• Work instruction
Your answer should consist of all lines in the listing that hold the word "computer".

Exercise data: Begin

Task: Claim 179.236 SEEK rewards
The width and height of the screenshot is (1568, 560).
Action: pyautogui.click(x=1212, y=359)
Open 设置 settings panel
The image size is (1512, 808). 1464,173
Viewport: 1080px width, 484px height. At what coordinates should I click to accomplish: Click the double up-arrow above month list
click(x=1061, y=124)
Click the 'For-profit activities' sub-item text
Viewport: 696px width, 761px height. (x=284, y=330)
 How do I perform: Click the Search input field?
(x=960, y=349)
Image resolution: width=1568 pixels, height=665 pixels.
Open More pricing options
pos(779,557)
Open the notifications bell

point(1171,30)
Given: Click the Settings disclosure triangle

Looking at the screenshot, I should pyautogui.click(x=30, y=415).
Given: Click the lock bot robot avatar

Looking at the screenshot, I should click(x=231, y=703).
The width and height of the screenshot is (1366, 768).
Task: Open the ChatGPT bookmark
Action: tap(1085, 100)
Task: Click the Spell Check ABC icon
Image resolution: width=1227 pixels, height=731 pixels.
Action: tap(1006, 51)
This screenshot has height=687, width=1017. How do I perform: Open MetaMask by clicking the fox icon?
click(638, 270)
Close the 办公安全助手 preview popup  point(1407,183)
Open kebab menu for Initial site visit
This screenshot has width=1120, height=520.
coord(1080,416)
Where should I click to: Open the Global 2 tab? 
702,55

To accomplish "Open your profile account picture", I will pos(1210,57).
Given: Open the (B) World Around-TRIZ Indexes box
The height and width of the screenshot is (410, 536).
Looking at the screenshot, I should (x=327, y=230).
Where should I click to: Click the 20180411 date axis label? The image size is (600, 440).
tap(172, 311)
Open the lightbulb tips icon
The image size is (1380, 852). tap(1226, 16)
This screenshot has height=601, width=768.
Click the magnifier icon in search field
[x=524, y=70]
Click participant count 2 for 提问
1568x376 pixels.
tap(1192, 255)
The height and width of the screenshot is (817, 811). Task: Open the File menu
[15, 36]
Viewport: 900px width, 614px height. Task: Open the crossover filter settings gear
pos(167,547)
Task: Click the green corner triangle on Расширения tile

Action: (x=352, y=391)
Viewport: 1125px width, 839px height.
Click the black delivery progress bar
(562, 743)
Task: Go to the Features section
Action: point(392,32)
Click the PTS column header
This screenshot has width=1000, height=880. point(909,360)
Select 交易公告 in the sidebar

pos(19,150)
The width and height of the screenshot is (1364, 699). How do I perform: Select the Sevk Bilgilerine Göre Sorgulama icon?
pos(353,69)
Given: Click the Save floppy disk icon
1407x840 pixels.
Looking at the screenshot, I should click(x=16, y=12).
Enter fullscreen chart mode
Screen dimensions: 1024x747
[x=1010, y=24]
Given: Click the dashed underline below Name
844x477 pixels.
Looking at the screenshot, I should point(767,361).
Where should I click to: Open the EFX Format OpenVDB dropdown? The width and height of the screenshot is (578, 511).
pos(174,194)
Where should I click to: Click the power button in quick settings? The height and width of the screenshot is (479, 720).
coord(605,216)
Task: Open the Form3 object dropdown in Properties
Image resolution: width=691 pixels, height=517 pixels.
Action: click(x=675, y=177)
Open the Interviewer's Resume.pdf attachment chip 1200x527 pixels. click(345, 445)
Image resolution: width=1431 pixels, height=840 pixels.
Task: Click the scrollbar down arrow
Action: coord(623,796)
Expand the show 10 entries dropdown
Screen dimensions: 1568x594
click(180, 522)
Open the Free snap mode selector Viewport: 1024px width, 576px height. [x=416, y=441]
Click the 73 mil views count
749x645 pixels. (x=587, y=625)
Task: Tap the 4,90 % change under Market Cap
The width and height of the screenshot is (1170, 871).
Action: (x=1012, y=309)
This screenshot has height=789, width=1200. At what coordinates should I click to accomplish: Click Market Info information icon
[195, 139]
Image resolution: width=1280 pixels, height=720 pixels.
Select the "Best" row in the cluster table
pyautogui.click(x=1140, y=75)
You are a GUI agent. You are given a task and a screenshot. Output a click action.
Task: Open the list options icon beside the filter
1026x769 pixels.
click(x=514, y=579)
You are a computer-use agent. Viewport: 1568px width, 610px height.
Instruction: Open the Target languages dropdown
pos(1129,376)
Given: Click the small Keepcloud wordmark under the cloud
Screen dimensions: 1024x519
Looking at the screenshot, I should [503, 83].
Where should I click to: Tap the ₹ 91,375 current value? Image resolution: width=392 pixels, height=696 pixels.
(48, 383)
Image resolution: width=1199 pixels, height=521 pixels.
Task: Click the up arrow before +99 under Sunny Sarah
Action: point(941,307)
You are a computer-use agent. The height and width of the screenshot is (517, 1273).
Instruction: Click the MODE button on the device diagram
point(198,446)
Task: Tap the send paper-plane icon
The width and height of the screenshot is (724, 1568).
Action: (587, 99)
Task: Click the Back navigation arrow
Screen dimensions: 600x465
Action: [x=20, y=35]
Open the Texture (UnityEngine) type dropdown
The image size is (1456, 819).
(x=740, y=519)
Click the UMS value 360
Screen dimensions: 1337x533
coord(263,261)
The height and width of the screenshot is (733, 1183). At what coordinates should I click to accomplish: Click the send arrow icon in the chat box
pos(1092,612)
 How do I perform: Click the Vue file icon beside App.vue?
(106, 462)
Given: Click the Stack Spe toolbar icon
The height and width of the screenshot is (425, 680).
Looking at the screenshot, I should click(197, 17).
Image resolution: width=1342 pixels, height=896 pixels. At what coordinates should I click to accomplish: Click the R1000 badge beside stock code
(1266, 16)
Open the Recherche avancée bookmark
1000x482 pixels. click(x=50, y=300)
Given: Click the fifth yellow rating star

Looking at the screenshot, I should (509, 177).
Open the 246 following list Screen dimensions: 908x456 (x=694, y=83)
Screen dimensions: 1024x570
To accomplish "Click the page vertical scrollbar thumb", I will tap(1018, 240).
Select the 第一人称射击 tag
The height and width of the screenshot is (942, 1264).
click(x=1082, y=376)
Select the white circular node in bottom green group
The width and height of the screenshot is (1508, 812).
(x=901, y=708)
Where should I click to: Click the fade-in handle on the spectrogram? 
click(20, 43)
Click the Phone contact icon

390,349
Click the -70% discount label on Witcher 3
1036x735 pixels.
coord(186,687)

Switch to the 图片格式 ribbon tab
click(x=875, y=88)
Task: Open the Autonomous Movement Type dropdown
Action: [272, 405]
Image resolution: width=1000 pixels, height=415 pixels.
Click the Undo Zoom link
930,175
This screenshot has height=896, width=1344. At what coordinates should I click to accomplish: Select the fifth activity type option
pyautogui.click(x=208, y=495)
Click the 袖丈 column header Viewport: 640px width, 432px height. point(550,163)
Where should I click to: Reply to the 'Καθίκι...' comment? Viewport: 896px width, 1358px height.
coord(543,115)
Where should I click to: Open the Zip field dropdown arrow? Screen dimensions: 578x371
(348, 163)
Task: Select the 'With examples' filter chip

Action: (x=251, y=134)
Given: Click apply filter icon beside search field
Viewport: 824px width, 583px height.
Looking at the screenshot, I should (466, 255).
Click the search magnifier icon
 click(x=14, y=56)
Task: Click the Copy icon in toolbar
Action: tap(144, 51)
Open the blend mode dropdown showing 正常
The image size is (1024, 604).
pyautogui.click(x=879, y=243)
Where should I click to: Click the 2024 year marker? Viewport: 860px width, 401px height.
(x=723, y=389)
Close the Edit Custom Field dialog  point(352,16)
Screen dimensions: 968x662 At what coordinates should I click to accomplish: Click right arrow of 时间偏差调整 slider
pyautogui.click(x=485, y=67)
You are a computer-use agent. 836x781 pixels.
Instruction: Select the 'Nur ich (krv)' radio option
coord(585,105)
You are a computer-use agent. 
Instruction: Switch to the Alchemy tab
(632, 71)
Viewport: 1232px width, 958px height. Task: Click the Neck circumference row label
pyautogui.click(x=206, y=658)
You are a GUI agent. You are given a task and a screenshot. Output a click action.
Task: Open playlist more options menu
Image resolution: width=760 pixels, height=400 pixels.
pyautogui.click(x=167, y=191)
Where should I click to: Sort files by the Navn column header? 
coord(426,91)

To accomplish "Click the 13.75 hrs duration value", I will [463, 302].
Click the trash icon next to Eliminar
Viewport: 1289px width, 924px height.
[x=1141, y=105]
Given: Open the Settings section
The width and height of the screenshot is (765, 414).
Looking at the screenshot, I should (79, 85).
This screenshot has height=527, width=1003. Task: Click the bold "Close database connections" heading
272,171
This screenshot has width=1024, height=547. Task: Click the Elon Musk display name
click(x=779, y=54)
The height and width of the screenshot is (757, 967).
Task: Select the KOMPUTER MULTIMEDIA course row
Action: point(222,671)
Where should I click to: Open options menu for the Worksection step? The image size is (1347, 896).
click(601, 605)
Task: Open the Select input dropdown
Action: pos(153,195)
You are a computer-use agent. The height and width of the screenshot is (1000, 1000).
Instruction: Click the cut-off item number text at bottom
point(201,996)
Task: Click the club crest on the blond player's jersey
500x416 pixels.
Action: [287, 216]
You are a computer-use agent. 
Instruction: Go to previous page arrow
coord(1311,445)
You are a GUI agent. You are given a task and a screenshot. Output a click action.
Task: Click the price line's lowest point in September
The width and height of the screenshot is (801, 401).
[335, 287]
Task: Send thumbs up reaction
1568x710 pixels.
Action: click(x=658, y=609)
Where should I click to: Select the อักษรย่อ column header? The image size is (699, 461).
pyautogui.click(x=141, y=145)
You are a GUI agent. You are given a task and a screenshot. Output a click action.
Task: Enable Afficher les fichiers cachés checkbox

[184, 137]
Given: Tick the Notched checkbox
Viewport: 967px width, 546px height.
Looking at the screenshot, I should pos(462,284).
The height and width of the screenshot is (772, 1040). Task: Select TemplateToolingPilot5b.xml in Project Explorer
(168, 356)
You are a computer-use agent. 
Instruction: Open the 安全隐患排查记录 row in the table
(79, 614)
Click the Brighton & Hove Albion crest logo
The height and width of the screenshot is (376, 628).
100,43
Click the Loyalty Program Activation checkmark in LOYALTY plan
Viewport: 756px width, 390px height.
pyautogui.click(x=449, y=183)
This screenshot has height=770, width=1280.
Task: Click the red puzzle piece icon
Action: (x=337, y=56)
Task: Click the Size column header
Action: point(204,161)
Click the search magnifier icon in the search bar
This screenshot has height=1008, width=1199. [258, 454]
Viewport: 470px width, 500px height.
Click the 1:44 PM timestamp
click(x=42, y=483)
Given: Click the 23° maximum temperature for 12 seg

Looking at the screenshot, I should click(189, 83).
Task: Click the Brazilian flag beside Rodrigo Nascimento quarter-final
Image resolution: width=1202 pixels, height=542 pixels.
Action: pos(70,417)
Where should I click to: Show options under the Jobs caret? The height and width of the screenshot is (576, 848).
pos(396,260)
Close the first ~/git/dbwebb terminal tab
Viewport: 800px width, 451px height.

Exercise data: End

• Written solution
You are a computer-use agent. Viewport: 1568px width, 610px height.
You are a computer-use agent. The height and width of the screenshot is (517, 1273).
You are a computer-use agent. 836x781 pixels.
You are a computer-use agent. 
You are a computer-use agent. The height and width of the screenshot is (1000, 1000).
You are a computer-use agent. 
You are a computer-use agent. 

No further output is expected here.